We agree with Venture Monitor‘s take in suggesting “value creation and capital efficiency.” You want to extend your runway (30+ months), review your operating costs, and remain an enticing company to investors. Scrutinize anticipated new hires and control your marketing spend. If you are lucky to have an opportunity to receive additional funding, consider taking it. Fallback capital might provide a level of ease for you and your employees.

 

Re-align Goals

Startups have enjoyed valuation multiples over the years with a bull market favoring opportunity over fundamentals. Great companies will still get funded, but higher levels of scrutiny will be applied. The due diligence process will focus more on fundamentals, growth trajectory, and concrete sales numbers.

We can’t ignore the obvious fundraising challenges ahead of startups with term sheets being pulled and round sizes shrinking. You have to be aware of the fact that your last round’s valuation may not stick. Although not ideal, be open-minded to a lower valuation.
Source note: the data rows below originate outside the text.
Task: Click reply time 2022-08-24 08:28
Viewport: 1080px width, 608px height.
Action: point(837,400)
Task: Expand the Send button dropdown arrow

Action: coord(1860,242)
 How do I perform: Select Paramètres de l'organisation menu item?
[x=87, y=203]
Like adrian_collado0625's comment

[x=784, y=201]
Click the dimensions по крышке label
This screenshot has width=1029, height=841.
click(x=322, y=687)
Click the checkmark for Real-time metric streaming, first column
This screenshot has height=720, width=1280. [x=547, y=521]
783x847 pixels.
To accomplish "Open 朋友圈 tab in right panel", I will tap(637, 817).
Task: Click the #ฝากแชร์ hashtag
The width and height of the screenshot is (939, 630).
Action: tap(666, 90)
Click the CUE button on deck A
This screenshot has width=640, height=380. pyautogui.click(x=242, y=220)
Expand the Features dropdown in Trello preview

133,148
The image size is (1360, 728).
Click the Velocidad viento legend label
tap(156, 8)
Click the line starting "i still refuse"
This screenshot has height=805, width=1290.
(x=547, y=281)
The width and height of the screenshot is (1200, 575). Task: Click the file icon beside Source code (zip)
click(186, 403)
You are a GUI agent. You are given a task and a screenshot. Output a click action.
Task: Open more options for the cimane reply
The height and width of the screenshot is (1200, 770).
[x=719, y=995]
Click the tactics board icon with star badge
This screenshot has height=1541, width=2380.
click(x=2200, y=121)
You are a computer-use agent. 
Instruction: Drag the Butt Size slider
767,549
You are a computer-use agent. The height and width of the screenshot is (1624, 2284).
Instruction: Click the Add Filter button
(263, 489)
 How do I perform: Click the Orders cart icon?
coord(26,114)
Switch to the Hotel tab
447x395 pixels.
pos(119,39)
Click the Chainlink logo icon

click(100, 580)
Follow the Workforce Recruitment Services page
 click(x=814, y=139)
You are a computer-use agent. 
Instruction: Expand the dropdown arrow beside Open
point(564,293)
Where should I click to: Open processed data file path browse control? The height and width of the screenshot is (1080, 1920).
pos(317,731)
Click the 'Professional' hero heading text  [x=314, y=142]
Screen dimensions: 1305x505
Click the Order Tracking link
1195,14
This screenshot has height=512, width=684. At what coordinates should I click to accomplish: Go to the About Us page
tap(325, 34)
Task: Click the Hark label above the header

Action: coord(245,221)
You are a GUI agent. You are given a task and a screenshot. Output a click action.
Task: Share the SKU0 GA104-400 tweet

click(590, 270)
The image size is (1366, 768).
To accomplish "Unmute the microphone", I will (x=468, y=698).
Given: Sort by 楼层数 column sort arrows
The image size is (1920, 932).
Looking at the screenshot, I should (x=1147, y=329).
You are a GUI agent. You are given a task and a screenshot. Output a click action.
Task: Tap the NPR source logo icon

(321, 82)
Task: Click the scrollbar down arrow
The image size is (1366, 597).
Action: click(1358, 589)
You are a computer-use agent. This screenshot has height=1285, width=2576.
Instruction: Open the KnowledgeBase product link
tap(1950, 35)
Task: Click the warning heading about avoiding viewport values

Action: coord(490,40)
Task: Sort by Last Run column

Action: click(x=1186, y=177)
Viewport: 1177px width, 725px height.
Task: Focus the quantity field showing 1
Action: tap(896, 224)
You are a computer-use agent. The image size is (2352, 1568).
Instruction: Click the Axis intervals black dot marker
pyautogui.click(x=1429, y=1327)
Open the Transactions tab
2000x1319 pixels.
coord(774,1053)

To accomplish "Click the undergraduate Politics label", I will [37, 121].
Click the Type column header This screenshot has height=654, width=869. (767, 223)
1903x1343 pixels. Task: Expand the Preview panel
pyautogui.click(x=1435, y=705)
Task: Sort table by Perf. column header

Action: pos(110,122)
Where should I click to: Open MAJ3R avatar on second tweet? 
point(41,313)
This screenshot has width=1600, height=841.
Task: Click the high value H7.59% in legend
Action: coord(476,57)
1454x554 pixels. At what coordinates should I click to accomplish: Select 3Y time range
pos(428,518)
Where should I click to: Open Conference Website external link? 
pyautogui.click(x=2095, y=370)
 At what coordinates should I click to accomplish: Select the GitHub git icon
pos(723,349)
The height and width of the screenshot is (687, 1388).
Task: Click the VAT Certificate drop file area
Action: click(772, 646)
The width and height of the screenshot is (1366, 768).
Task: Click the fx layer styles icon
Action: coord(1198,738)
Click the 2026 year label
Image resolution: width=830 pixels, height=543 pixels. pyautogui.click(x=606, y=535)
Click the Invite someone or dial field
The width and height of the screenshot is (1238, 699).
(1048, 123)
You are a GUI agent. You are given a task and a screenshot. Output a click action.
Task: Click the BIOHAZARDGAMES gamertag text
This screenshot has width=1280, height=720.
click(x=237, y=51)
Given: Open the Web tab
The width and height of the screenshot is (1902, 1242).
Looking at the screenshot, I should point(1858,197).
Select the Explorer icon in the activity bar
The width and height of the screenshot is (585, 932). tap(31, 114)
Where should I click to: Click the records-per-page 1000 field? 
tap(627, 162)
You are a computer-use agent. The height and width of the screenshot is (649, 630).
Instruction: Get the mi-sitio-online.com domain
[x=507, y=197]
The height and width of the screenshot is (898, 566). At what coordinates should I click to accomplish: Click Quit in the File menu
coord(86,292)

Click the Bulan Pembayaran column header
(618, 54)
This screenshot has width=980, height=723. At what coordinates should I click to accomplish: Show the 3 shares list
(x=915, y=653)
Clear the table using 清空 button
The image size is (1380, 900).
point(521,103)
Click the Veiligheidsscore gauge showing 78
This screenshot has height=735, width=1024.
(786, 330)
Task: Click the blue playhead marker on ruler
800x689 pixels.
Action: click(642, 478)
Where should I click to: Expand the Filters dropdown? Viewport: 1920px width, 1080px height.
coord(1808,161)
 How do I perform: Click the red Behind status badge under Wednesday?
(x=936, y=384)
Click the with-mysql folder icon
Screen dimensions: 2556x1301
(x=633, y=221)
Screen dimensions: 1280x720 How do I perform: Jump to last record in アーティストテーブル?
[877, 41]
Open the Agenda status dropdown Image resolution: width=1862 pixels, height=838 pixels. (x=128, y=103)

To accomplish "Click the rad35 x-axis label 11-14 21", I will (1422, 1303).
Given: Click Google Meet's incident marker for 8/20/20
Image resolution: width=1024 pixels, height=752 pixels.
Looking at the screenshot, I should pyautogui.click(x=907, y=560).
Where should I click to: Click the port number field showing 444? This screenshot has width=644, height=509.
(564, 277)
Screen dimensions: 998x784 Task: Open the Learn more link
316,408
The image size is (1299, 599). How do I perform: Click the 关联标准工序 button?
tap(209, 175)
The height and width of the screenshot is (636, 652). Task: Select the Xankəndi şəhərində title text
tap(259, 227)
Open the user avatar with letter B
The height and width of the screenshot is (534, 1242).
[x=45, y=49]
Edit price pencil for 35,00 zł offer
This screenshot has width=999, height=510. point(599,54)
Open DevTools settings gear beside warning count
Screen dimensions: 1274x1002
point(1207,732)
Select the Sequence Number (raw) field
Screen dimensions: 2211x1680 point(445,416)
Another thing to consider is if you can strengthen the bond you have with your current customers to create additional revenue streams. Are there opportunities to upsell them by adding low-cost services, features, or new offerings? Find creative solutions to modifying your business model.

 

Transparent Communications

Working at a startup is already a stressful occupation to choose. No employee wants to feel like they’re on a sinking ship. As a founder, get ahead of the conversation. Display thoughtful, concise leadership and a reimagined vision for the future. Clearly vocalize what is going on, what your company needs to do, and any additional risk factors you may face as an organization. Be honest about the challenges ahead of you without causing apathy, panic, or abandonment.

 

Another important piece in your communications to employees is to reestablish your company’s mission, vision, and purpose. Double down on your business objectives while initiating a rallying cry that empowers unity around the future of your company. The more your employees are kept in the loop, the more proactive they’ll be in helping you succeed. Remind them about why they joined your company and the impact you could collectively have on the industry. And always welcome creativity.

Do not take this downturn as a time to stop communications with your investors or customers either. Continue your reporting, nurturing your venture contacts, and continuing momentum. I promise you, with more transparency, you’ll be amazed at what will get accomplished and who will step up to the plate.

 

Health Check

The old mantra that you need to work around the clock on your startup is an unhealthy characteristic of a successful entrepreneur. You will be more productive with a structure to the madness. Your time and energy aren’t finite. Don’t leave yourself on empty.

Entrepreneurs are at a higher risk for mental health issues, according to a study by Michael Freeman.  It is inherently stressful being at the helm of a startup, but without a proper work/life balance, it can get the best of you. Learn ways to distance yourself, decompress, tune out, and recharge.

It is easy to lose sleep over what is happening at your company. But lack of sleep can increase anxiety, fatigue, and depression. These are all outcomes that impair your judgement and decision making. A healthy balance of sleep, eating habits, routine, and exercise will go a far way in reducing burnout.

Your own mental health shouldn’t be your only concern, though. Find ways to improve morale for your employees by introducing team-building exercises, lunch gatherings, wellness programs, no-meeting mornings, early release days, or “off the clock” policies that limit expectations after work hours.

Innovative solutions emerge under constraint, especially when creative minds unite. Mentally adjust, align the team, refresh your business plan, communicate, execute, monitor, and change.

So as a founder, how are you navigating the economic uncertainty at your startup?